DNA微陣列（常被稱為基因晶片）是一種用於在全基因組範圍內同時檢測成千上萬個基因表達水平的高通量技術。其核心原理是利用核酸雜交，通過比較不同生物樣本（如正常與病變細胞）與晶片上已知DNA探針的結合強度，來定量分析基因表達的差異模式。

DNA微陣列通常是一塊郵票大小的固相載體（如玻璃片或矽片），其表面以極高密度固定了數以萬計特定的DNA序列作為探針。這些探針是已知基因的片段，能與樣本中互補的信使RNA（mRNA）逆轉錄產生的cDNA或RNA本身進行雜交。 目前主要有兩種製備技術：

1. 原位合成晶片：通過光導合成或噴墨打印等自動化工藝，直接在晶片表面合成寡核苷酸探針。

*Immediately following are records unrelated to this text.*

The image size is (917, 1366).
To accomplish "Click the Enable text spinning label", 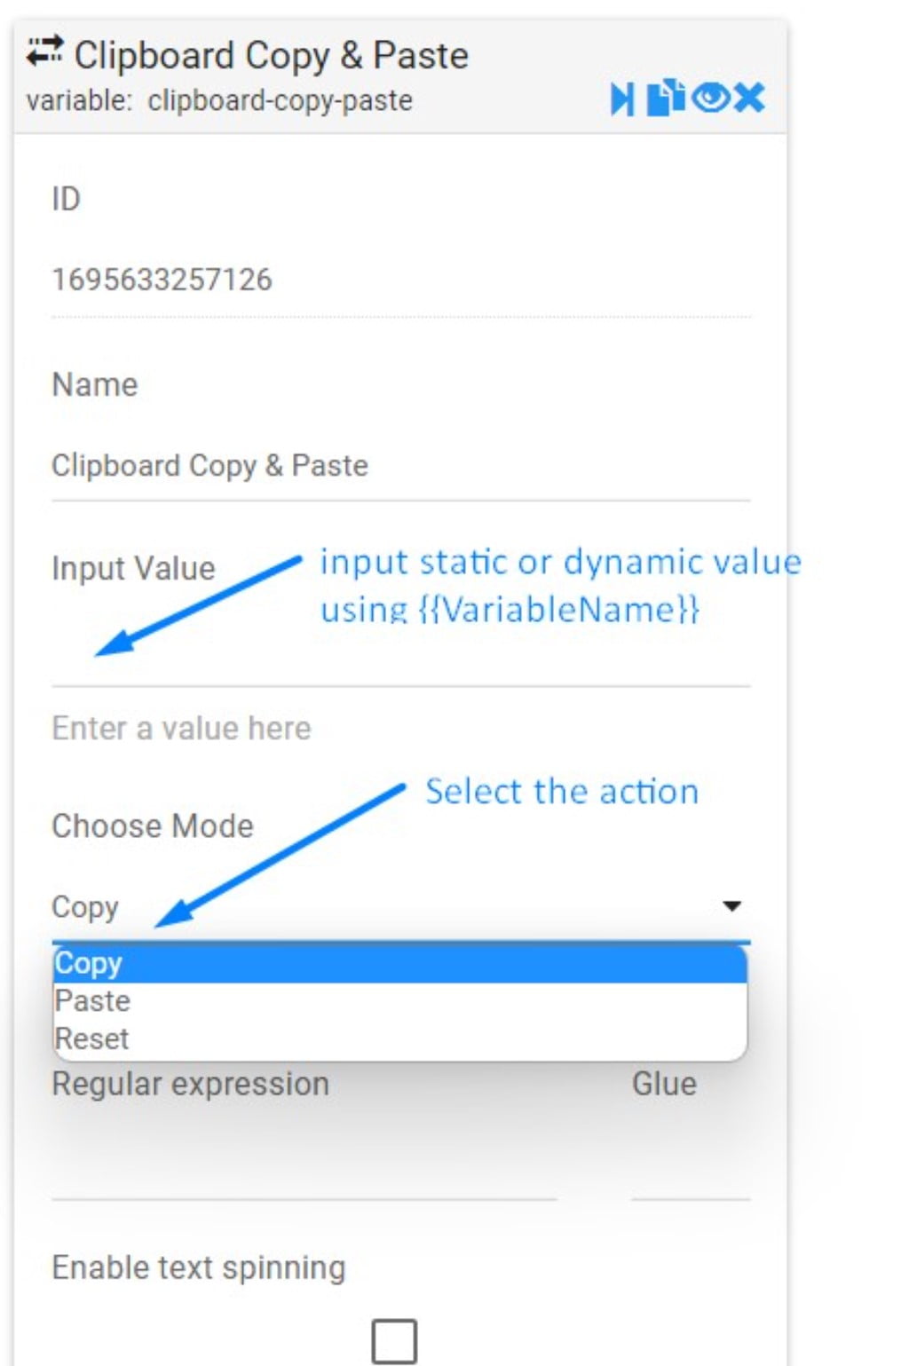I will pos(198,1267).
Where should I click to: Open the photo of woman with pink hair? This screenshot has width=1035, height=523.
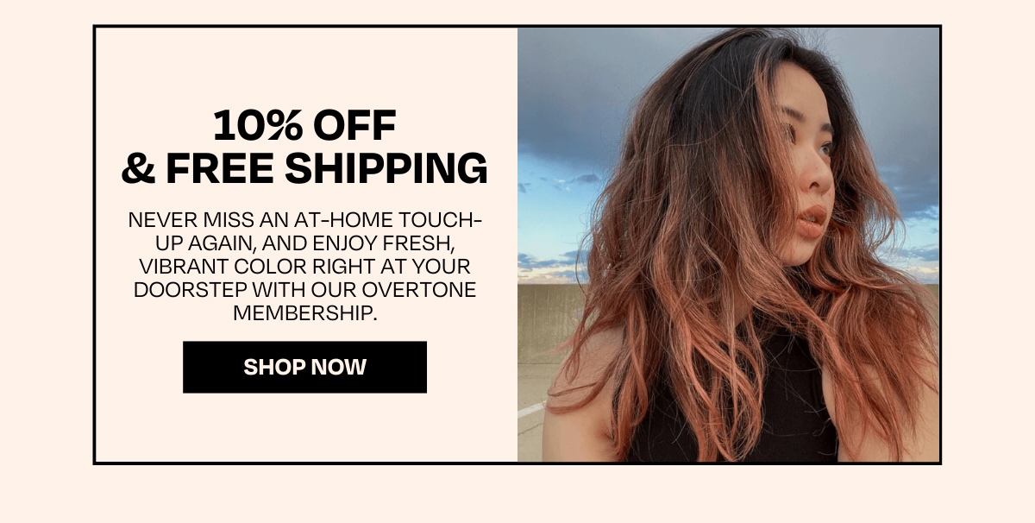[728, 245]
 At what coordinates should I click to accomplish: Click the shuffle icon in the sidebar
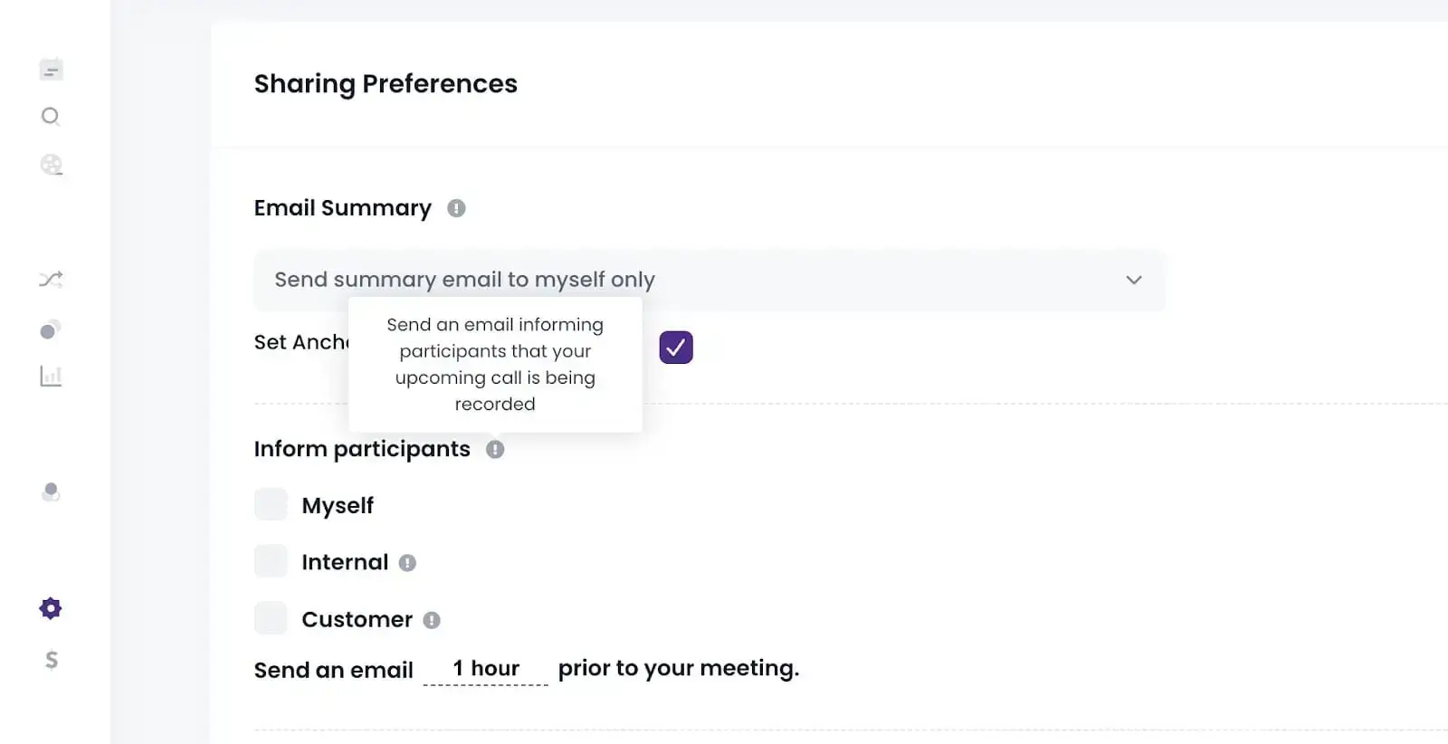51,279
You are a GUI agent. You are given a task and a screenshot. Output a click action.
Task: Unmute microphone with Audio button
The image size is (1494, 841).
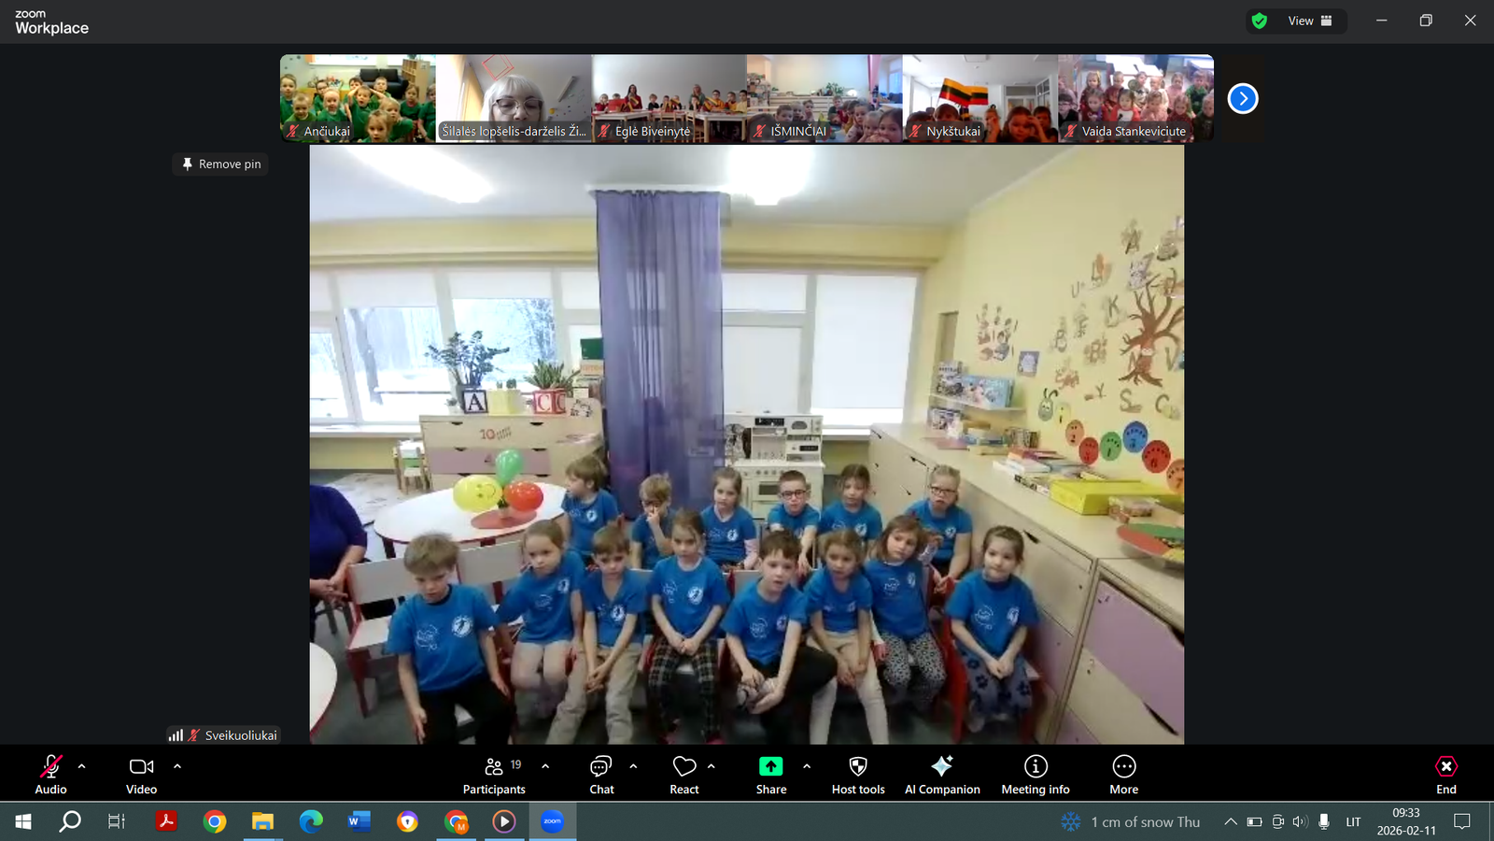tap(51, 775)

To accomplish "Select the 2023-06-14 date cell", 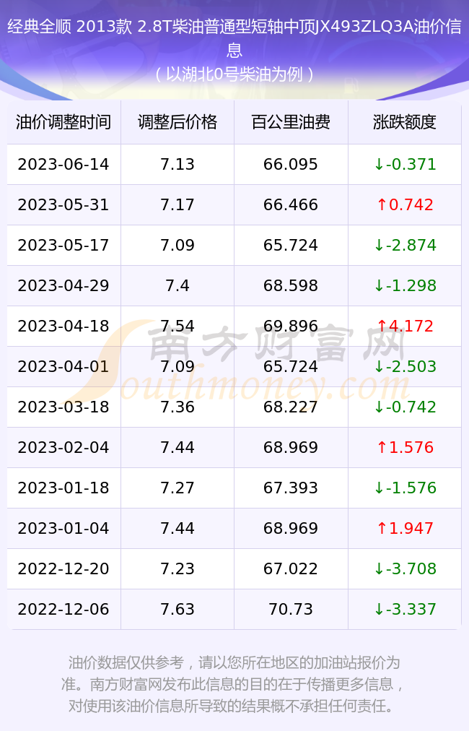I will pos(63,164).
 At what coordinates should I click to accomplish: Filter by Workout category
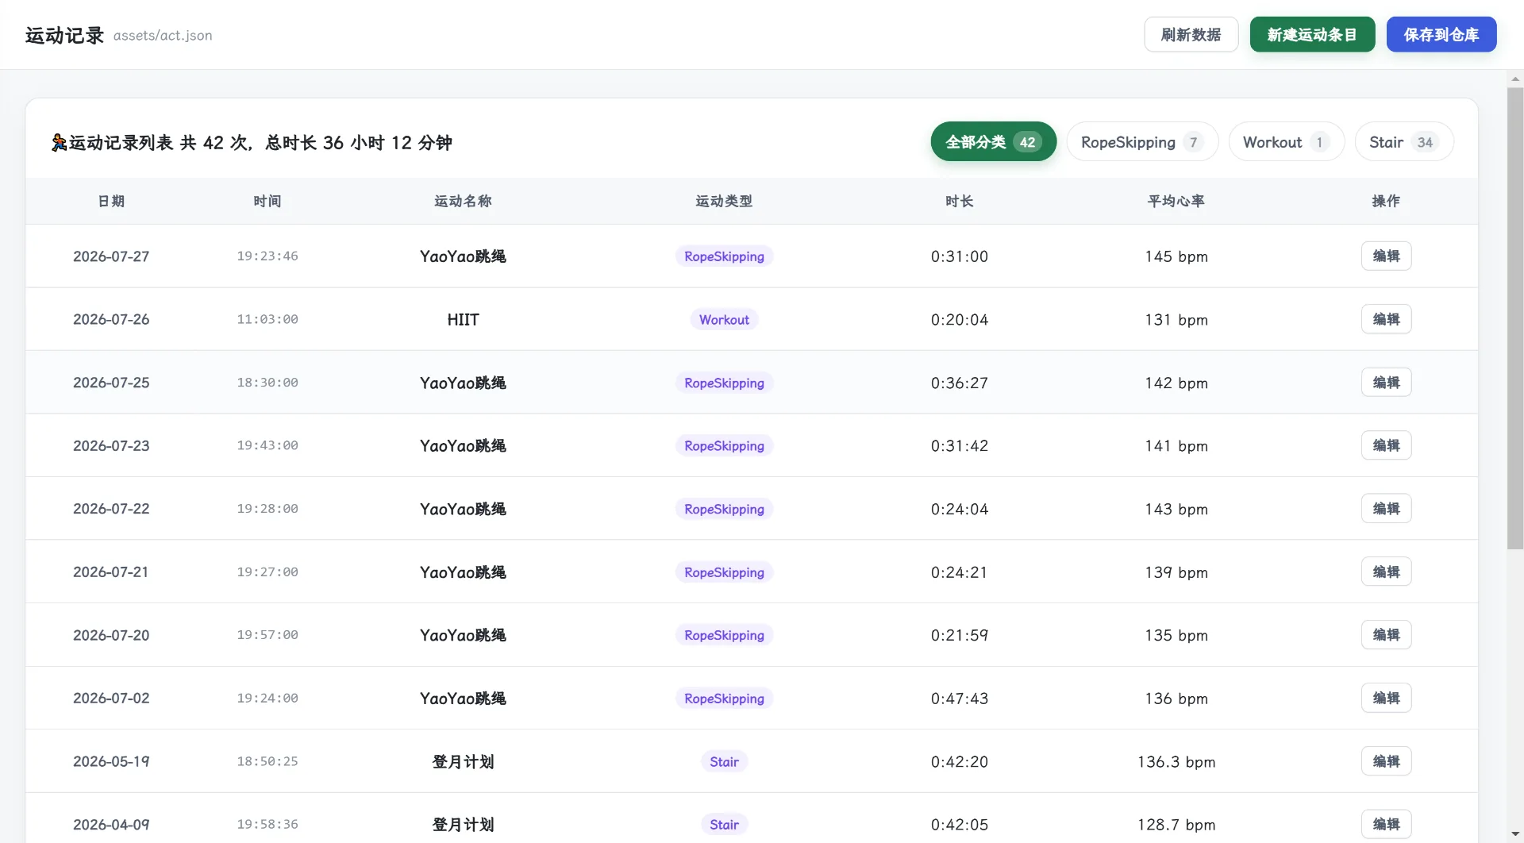point(1286,142)
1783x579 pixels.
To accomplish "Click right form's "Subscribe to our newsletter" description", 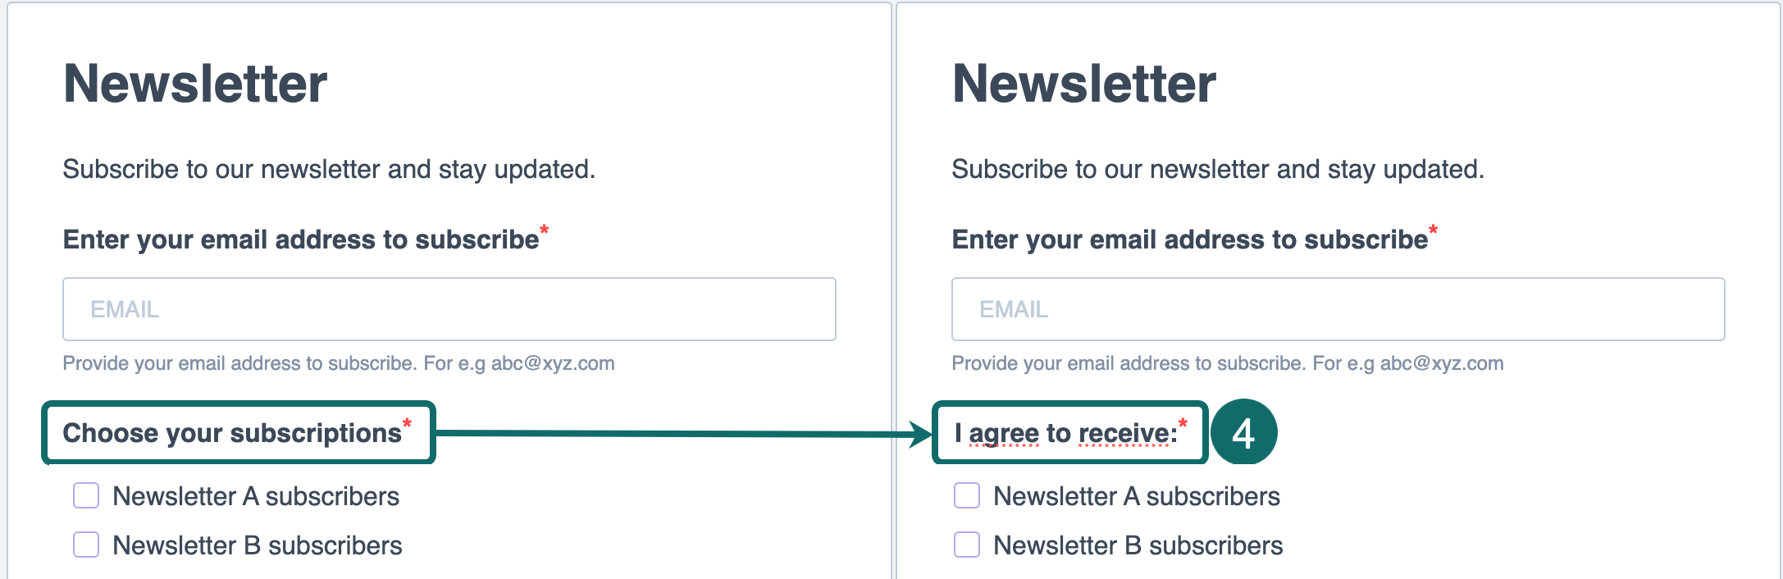I will (1218, 169).
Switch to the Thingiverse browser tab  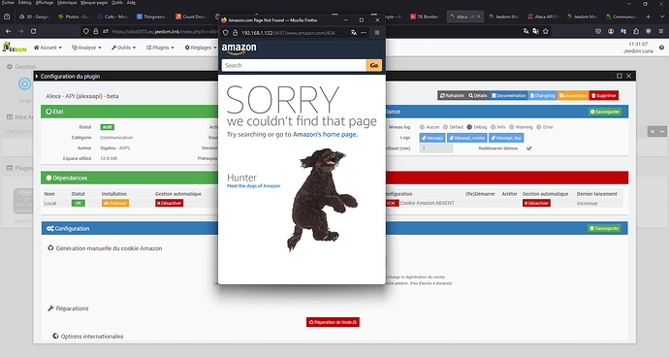pos(151,16)
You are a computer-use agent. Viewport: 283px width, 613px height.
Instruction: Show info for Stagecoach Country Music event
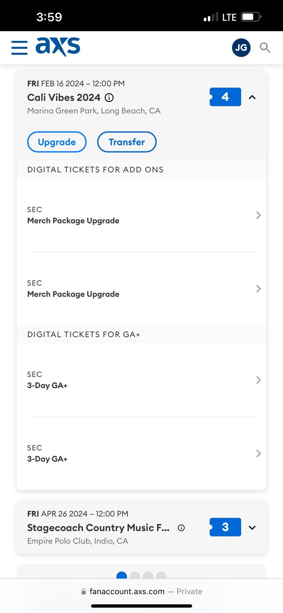tap(181, 528)
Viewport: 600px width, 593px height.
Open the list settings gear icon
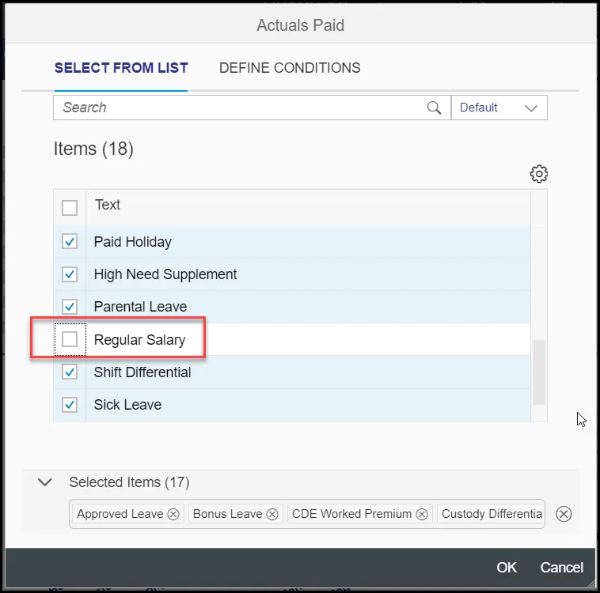click(539, 174)
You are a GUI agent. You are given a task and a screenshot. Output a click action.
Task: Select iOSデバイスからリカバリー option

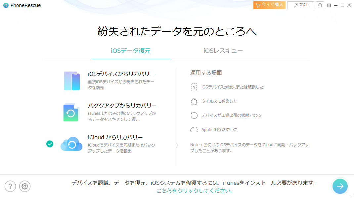[x=121, y=74]
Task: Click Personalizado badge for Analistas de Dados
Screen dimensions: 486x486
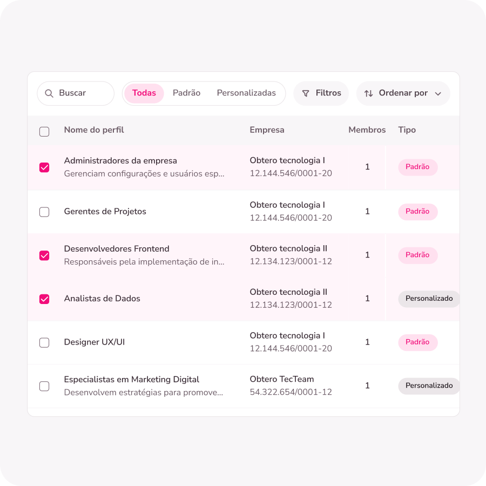Action: 429,299
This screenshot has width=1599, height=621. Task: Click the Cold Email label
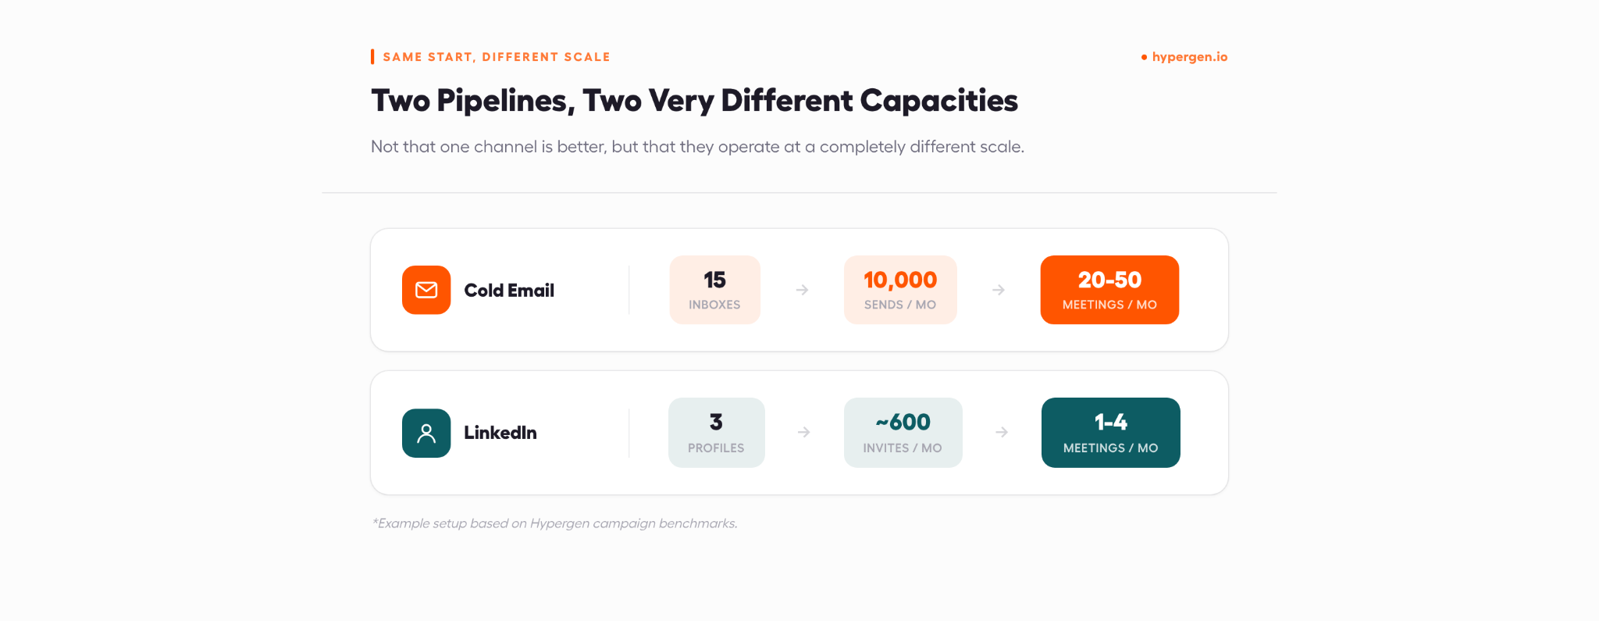509,291
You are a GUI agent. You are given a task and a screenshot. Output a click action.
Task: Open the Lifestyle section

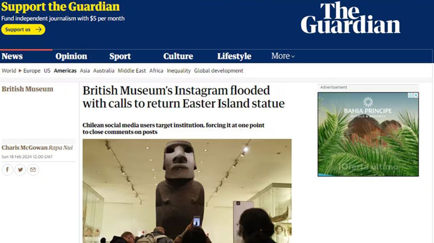point(234,57)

這種晶片的探針密度極高，通常可達數十萬點。
2. 微點樣晶片：使用機械點樣裝置，將預先製備好的較長雙鏈DNA片段（通常為500-5000鹼基對）沉積到晶片表面。每個晶片通常包含數萬個點。

典型的基因表達譜分析包括以下步驟：

1. 樣本準備：分別從實驗組（如腫瘤細胞）和對照組（如正常細胞）中提取總RNA並純化出mRNA。
2. 標記：通過逆轉錄反應，將mRNA轉化為cDNA，並在該過程中摻入帶有不同熒光染料（如Cy3和Cy5）的核苷酸，使兩組樣本的cDNA帶上不同顏色的熒光標記。
3. 雜交：將標記好的兩組cDNA等量混合，與DNA微陣列上的探針進行雜交。
4. 掃描與檢測：使用激光掃描儀檢測每個探針點上的熒光信號強度。兩種熒光信號的比值（如實驗組/對照組）即代表該基因在兩種條件下的相對表達水平。

DNA微陣列技術使得在一次實驗中系統性地比較全基因組表達模式成為可能，主要應用於：

• 比較不同生理或病理狀態（如癌症不同分期、不同組織類型）下的基因表達差異。
• 研究細胞對藥物、毒素或環境刺激的基因應答。
• 分析細胞在不同發育階段或分化過程中的基因表達動態變化。
• 用於疾病分型、預後判斷及潛在治療靶點的發現。

該技術為功能基因組學研究提供了強大的工具，實現了對基因表達進行大規模、並行化的分析。